• **PROBLEM TO WORK ON**: Quote, without any change, the line that contains "This screenshot has height=410, width=812." and all lines that follow it to the end of the data below.
** Opening EXERCISE MATERIAL block **
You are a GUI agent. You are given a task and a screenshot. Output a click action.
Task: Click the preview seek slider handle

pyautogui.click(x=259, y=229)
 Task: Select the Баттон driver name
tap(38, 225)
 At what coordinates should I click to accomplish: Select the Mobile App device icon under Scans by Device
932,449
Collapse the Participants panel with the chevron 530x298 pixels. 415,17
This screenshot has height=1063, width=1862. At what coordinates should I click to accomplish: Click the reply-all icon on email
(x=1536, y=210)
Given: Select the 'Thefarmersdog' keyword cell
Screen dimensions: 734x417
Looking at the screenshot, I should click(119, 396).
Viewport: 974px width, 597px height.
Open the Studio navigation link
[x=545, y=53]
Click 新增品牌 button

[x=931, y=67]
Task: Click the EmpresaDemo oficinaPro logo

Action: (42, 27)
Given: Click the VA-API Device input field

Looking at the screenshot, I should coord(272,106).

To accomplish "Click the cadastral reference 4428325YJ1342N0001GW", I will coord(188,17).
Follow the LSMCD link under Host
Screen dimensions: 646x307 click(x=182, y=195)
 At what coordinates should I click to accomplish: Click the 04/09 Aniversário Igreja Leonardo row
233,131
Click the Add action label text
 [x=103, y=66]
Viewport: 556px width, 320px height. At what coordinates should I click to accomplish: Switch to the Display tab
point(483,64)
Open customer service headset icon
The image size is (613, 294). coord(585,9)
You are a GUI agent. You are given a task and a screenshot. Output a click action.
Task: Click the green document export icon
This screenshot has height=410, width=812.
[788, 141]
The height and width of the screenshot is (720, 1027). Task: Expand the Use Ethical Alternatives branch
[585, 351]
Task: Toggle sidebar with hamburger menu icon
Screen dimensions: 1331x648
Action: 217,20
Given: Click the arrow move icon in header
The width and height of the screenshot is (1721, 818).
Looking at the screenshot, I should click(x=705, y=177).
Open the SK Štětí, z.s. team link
** Closing EXERCISE MATERIAL block **
• **RESPONSE AREA**:
This screenshot has height=410, width=812.
[788, 141]
The height and width of the screenshot is (720, 1027). Task: Expand the Use Ethical Alternatives branch
[585, 351]
Task: Toggle sidebar with hamburger menu icon
Screen dimensions: 1331x648
Action: 217,20
Given: Click the arrow move icon in header
The width and height of the screenshot is (1721, 818).
Looking at the screenshot, I should click(x=705, y=177).
Open the SK Štětí, z.s. team link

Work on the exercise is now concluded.